*ABOUT THIS TASK*.
Within the data that follows, set down exactly the lines from the one containing "Given: Click the vertical scrollbar thumb" through the one containing "Task: Open the grid icon in the VIAC row", both ends included.

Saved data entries
▬▬▬▬▬▬
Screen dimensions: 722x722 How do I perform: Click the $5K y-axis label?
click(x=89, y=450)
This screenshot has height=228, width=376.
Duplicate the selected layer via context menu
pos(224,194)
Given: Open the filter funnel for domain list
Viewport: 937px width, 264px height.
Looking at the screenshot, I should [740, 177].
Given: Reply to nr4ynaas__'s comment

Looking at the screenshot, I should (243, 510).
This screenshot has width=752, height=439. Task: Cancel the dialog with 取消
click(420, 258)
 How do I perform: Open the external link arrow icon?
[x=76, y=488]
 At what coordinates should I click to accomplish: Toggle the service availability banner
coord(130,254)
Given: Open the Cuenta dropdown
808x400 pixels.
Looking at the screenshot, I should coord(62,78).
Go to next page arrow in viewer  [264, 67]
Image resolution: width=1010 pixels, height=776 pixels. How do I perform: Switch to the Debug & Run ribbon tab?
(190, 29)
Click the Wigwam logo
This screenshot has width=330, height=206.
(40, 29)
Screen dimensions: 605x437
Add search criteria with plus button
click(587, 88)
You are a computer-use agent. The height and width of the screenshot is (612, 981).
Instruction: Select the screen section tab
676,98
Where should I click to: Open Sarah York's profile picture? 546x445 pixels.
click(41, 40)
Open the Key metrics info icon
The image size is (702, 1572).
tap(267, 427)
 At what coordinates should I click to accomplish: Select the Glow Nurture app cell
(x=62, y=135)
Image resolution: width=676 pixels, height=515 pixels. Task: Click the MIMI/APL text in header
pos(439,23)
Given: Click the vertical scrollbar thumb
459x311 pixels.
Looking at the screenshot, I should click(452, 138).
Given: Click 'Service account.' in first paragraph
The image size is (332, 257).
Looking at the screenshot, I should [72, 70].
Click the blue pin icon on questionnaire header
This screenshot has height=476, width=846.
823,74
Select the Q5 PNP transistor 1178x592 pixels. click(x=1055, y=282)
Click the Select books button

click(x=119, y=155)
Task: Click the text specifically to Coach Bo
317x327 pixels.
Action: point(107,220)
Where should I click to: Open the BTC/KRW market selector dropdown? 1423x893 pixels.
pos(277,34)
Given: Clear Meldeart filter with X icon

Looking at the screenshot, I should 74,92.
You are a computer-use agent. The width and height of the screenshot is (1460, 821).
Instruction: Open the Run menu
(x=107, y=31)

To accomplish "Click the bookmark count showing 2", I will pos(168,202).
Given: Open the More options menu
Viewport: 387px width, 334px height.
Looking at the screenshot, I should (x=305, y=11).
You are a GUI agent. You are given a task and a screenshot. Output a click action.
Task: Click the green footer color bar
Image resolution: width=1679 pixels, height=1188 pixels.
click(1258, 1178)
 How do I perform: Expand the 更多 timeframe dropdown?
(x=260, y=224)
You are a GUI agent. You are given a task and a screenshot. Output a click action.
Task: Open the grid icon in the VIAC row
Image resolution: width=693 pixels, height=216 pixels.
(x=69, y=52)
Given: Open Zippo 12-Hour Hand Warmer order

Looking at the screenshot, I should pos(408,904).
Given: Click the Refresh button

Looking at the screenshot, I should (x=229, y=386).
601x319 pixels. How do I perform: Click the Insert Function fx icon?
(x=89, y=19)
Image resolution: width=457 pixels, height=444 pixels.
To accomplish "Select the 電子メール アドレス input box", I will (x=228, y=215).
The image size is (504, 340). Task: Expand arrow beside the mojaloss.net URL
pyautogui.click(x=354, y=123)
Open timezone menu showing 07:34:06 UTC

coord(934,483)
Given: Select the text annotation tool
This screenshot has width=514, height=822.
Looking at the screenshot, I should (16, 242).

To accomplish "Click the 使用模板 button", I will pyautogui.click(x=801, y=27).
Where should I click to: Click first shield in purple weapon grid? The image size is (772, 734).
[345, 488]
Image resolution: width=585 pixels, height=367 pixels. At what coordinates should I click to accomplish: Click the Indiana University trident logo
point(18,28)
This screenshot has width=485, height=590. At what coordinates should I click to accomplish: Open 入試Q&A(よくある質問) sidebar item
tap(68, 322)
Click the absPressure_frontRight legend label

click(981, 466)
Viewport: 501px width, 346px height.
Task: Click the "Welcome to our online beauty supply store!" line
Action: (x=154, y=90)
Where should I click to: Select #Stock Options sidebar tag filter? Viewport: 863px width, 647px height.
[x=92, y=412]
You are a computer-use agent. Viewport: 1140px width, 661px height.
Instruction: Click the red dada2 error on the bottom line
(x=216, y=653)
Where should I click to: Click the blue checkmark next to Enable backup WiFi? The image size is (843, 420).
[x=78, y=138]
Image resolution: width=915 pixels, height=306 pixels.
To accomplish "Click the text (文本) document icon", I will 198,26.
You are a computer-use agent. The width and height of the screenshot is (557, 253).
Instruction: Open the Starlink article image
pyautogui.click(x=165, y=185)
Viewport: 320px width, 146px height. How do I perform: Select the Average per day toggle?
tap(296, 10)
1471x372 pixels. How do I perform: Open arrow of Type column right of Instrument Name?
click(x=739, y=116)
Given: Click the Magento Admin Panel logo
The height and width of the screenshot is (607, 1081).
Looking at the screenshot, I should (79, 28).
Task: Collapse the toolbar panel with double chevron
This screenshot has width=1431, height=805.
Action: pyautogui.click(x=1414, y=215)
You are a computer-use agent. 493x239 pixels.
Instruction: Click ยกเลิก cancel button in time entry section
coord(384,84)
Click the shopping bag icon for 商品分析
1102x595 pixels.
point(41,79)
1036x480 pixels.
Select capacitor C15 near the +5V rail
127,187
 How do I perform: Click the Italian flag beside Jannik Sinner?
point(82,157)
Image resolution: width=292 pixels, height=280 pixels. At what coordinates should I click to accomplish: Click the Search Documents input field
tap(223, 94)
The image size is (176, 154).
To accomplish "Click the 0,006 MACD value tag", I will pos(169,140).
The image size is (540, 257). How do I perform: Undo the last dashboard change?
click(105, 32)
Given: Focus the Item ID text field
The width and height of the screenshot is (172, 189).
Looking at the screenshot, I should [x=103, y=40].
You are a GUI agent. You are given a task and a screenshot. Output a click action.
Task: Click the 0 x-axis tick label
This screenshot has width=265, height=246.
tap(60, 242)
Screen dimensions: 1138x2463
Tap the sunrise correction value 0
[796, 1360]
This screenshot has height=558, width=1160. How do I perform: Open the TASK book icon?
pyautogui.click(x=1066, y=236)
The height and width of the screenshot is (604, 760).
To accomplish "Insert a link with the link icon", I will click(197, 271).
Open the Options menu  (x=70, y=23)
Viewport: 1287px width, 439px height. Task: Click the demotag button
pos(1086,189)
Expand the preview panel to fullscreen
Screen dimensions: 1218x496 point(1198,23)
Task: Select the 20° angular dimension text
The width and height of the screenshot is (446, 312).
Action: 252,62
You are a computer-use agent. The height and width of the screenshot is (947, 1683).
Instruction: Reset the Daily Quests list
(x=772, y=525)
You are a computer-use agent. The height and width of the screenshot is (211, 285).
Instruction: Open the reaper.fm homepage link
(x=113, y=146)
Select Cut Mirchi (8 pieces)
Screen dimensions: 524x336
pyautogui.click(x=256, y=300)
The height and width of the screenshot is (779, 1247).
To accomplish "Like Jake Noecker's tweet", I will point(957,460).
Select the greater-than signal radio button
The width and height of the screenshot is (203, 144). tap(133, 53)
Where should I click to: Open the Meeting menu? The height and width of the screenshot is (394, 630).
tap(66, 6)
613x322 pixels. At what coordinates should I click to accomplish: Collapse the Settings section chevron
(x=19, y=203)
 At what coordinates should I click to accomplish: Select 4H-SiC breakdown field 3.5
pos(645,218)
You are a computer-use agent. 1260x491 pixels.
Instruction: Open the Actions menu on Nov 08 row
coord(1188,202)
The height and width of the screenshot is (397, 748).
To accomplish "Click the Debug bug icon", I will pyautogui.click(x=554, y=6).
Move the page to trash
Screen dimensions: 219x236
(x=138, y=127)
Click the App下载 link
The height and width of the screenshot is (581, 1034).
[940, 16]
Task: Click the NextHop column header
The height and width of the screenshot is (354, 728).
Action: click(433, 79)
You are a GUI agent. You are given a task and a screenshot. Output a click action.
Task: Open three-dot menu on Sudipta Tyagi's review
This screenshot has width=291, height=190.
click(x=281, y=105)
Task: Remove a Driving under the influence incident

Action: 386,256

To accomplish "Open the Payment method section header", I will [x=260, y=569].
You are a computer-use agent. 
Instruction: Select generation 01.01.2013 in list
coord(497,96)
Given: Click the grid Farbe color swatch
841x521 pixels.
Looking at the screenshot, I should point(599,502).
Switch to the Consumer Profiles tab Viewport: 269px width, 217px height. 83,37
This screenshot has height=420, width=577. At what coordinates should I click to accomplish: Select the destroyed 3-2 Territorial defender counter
▬▬▬▬▬▬
*RESULT OF THE EXERCISE*.
Given: Click the vertical scrollbar thumb
459x311 pixels.
Looking at the screenshot, I should click(452, 138).
Given: Click 'Service account.' in first paragraph
The image size is (332, 257).
Looking at the screenshot, I should [72, 70].
Click the blue pin icon on questionnaire header
This screenshot has height=476, width=846.
823,74
Select the Q5 PNP transistor 1178x592 pixels. click(x=1055, y=282)
Click the Select books button

click(x=119, y=155)
Task: Click the text specifically to Coach Bo
317x327 pixels.
Action: point(107,220)
Where should I click to: Open the BTC/KRW market selector dropdown? 1423x893 pixels.
pos(277,34)
Given: Clear Meldeart filter with X icon

Looking at the screenshot, I should 74,92.
You are a computer-use agent. The width and height of the screenshot is (1460, 821).
Instruction: Open the Run menu
(x=107, y=31)

To accomplish "Click the bookmark count showing 2", I will pos(168,202).
Given: Open the More options menu
Viewport: 387px width, 334px height.
Looking at the screenshot, I should (x=305, y=11).
You are a GUI agent. You are given a task and a screenshot. Output a click action.
Task: Click the green footer color bar
Image resolution: width=1679 pixels, height=1188 pixels.
click(1258, 1178)
 How do I perform: Expand the 更多 timeframe dropdown?
(x=260, y=224)
You are a GUI agent. You are given a task and a screenshot. Output a click action.
Task: Open the grid icon in the VIAC row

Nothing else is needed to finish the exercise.